[DRBD-user] A few configuration questions specific to RHEL 5 primary/primary GFS2 setup

Wed Oct 12 20:45:54 CEST 2011

On 10/12/2011 02:34 PM, Kushnir, Michael (NIH/NLM/LHC) [C] wrote:
> Digimer,
>
> Thanks again for holding my hand on this. I've already started reading your wiki posts. I wish Google gave your site a better ranking. I've been doing research for months, and your articles (especially comments in the config files) are very helpful.

Happy it helps! Linking back to it might help. ;)

>> Also note that I had either leg of the bond routed through different switches. I had tried stacking them (hence the ability to LAG) but ran into issue there as well. So now for HA networking I use two independent switches, with a simple uplink between the switches, and mode=1. This configuration has tested very reliable for me.
>
> I am using a single M4900 switch due to project budget issues right now. Once we go further toward production I intend to use two stacked M4900 switches. For now LACP hasn't been a problem. I will test with stacked M4900s and get back to you with my results.

Consider the possibility that you might one day want/need Red Hat 
support. In such a case, not using mode=1 will be a barrier. Obviously 
your build is to your spec, but do please carefully consider mode=1 
before going into production.

>> Fencing is handled entirely within the cluster (cluster.conf). I use Lon's "obliterate-peer.sh" script as the DRBD fence-handler. When DRBD sees a split-brain, it blocks (with 'resource-and-stonith') and calls 'fence_node<victim>' and waits for a successful return. The result is that, on fault, the node gets fenced twice (once from the DRBD call, once from the cluster itself) but it works just fine.
>
> Great explanation. Thanks!
>
>> If you are using IPMI (or other out-of-band BMC), be sure to also setup a switched PDU as a backup fence device (like an APC AP7900). Without this backup fencing method, your cluster will hang is a node loses power entirely because the survivor will not be able to talk to the IPMI interface to set/confirm the node state.
>
> We are in an enterprise datacenter with two PDUs per rack, UPS, and generators. Also, the servers have two power supplies. So, I don't envision a power failure. The PDUs are owned and controlled by the infrastructure team, so IPMI is my only choice.

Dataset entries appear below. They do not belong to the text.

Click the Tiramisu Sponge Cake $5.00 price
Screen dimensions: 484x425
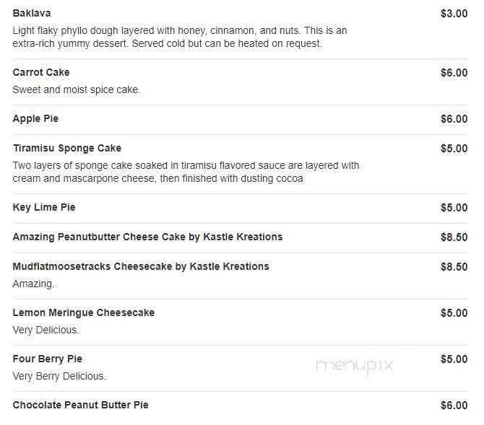454,149
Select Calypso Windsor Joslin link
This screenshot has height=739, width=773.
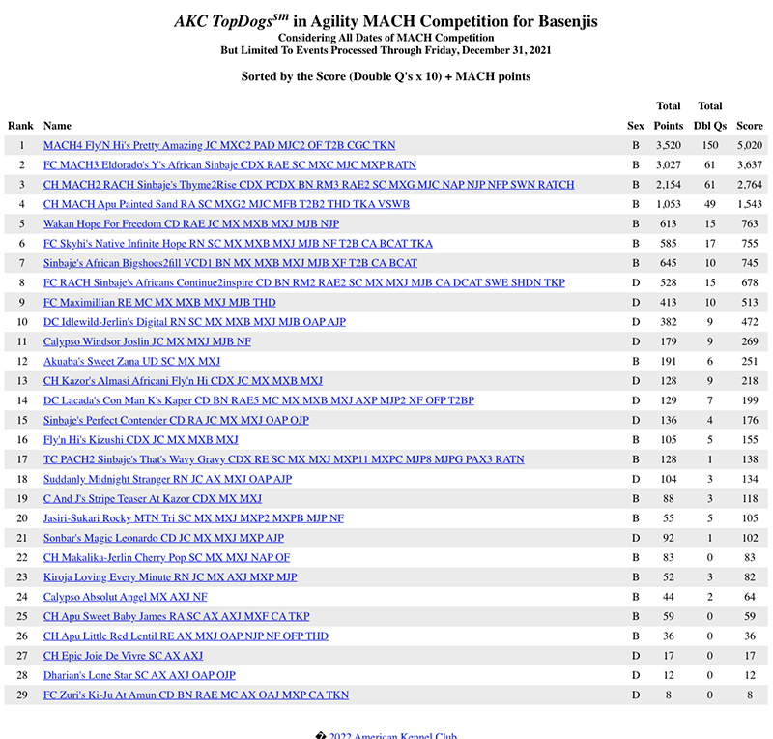[147, 341]
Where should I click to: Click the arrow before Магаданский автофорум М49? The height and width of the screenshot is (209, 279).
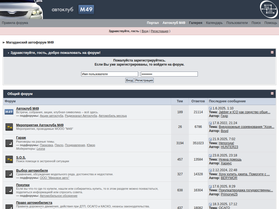click(4, 42)
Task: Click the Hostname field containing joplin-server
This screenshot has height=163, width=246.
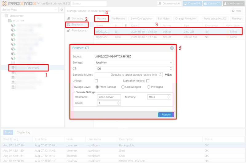Action: [x=109, y=97]
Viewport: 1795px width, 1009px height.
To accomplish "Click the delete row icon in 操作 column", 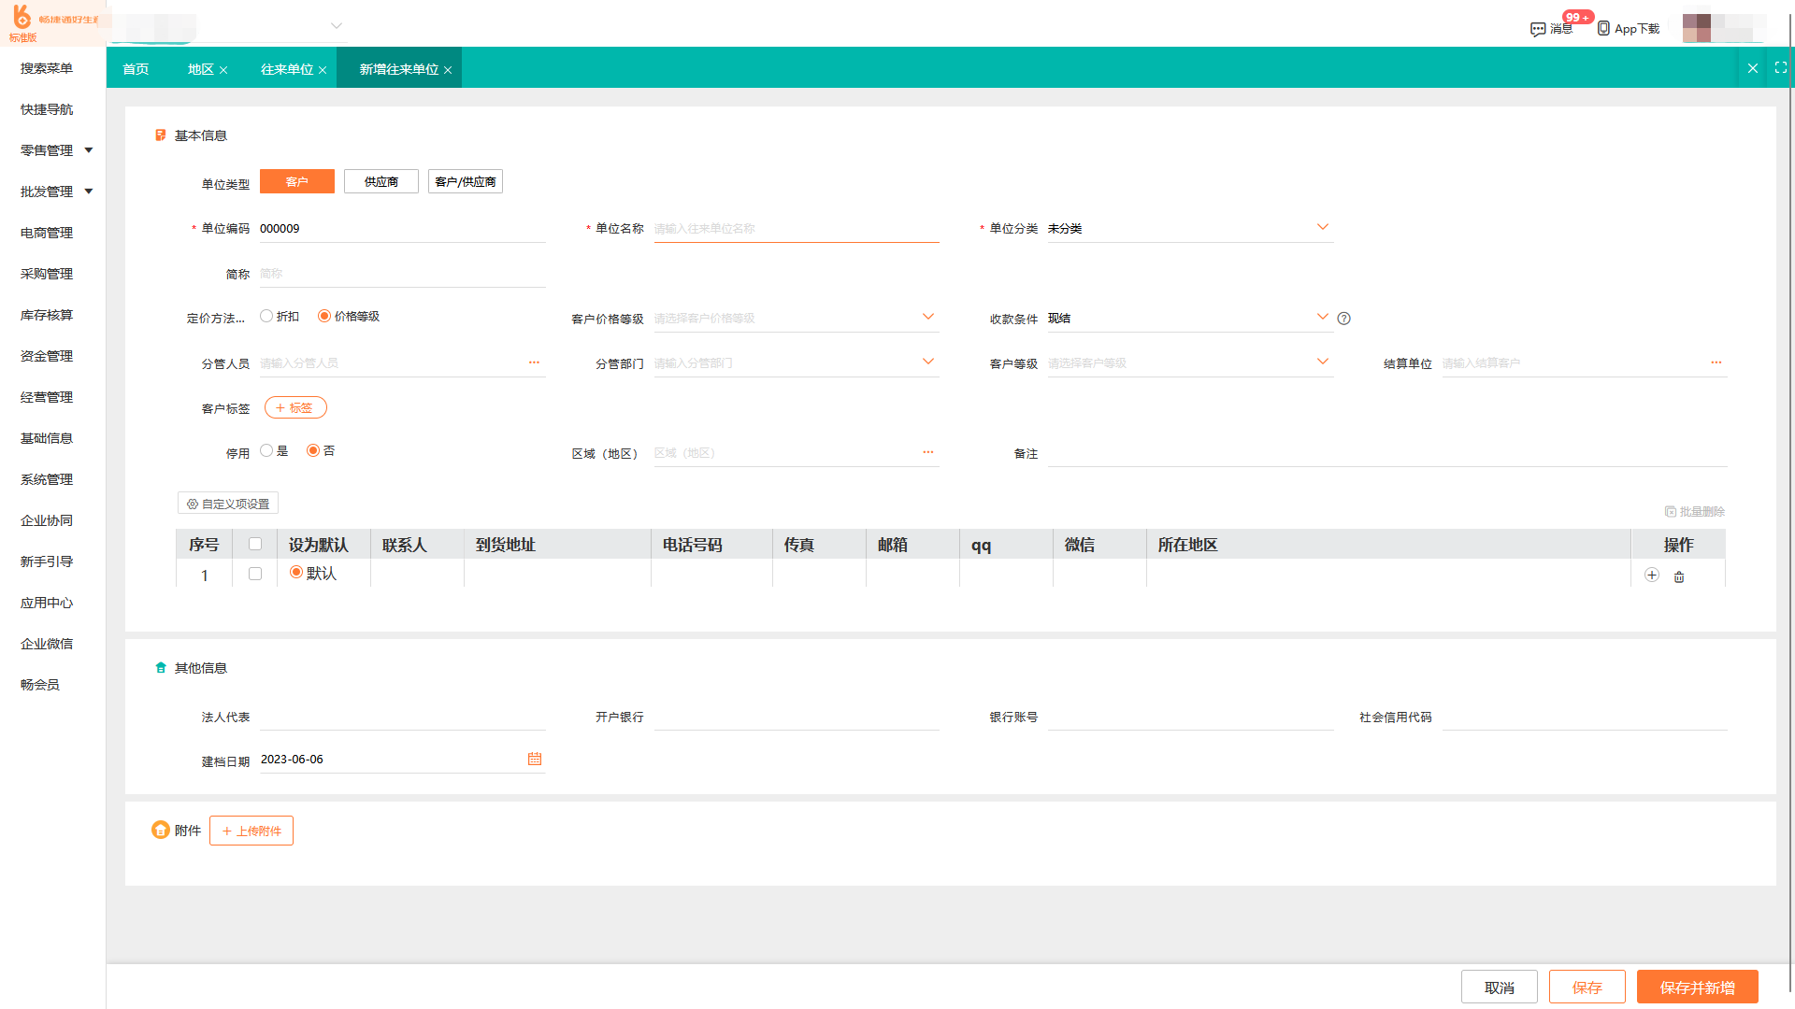I will pyautogui.click(x=1679, y=576).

I've seen faults in the mainboard, in the cable going from the PSU to 
the mainboard and other such faults take out a server. Simply assuming 
the power will never fail is unwise. Deciding you can live with the risk 
of a hung cluster, however, is a choice you can make.

As for infrastructure restrictions; I deal with this by bringing in two 
of my own PDUs and running one off of either mains source (be it from 
another PDU, UPS or mains directly). Then I can configure and use the 
PDUs however I wish.

>>> I've done the following DD tests:
>
>>> 1. Non-replicated DRBD volume with no FS
>
>> You mean StandAlone/Primary?
>
> Yes.
>
>>> 2. Replicated DRBD volume with no FS
>
>> So Primary/Primary?
>
> Yes. .
>
>>> 3. Replicated DRBD volume with GFS2 mounted locally
>
>> How else would you mount it?
>
> See below.
>
>>> 4. Replicated DRBD volume with GFS2 mounted over GNBD
>
>> No input here, sorry.
>
> See below.
>
>>> 5. Replicated DRBD volume with GFS2 mounted over iSCSI (IET)
>
>> Where does iSCSI fit into this? Are you making the DRBD resource a tgtd target and connecting to it locally or something?
>
> In #1 and #2, I used "dd if=/dev/zero of=/dev/drbd0 oflag=direct bs=512K count=1000000". Results were great (almost the same as writing directly to /dev/sdb, which is the backing store to DRBD).
>
> In #3, I used "mount -t gfs2 /dev/drbd0 /mnt" and then "dd if=/dev/zero of=/mnt/512K-testfile oflag=direct bs=512K count=1000000". Results were almost equally great (trivial performance loss).
>
> In #4 and #5, I used my two DRBD boxes as storage servers and exported the DRBD volume via GNBD and iSCSI, respectively. I then connected a 3rd node (via same 10GbE equipment) and imported the volumes onto said 3rd node (again via GNBD and iSCSI, respectively). I set up round-robin multipath, and then mounted them using "mount -t gfs2 /dev/mpath/mpath1 /mnt". Then I ran "dd if=/dev/zero of=/mnt/512K-testfile oflag=direct bs=512K count=1000000". Results were horrible (not even 50% compared to #1-3).
>
>
> So my setup looks like this:
>
> DRBD (pri/pri)->gfs2->gnbd->multipath->mount.gfs2
>
> I skipped clvmd because I do not need any of the features of LVM. My RAID volume is 4.8TB. We will replace equipment in 3 years, and in most aggressive estimates we will use 2.4TB at most within 3 years.
>
>
> Thanks,
> Mike

Simplify the remote mount test... export the raw DRBD over iscsi over a 
simple, non-redundant 10Gbit link. Mount the raw space as a simple ext3 
partition and test again. If that tests well, start putting pieces back 
one at a time. If it tests bad, look at your network config.

As an aside, I've not use multipath because of warnings I got from 
others. This leaves me in a position where I can't rightly say why you 
shouldn't use it, but I'd try it without it.

Simple Simple Simple. Get it working, start layering it up. :)

-- 
Digimer
E-Mail:              digimer at alteeve.com
Freenode handle:     digimer
Papers and Projects: http://alteeve.com
Node Assassin:       http://nodeassassin.org
"At what point did we forget that the Space Shuttle was, essentially,
a program that strapped human beings to an explosion and tried to stab
through the sky with fire and math?"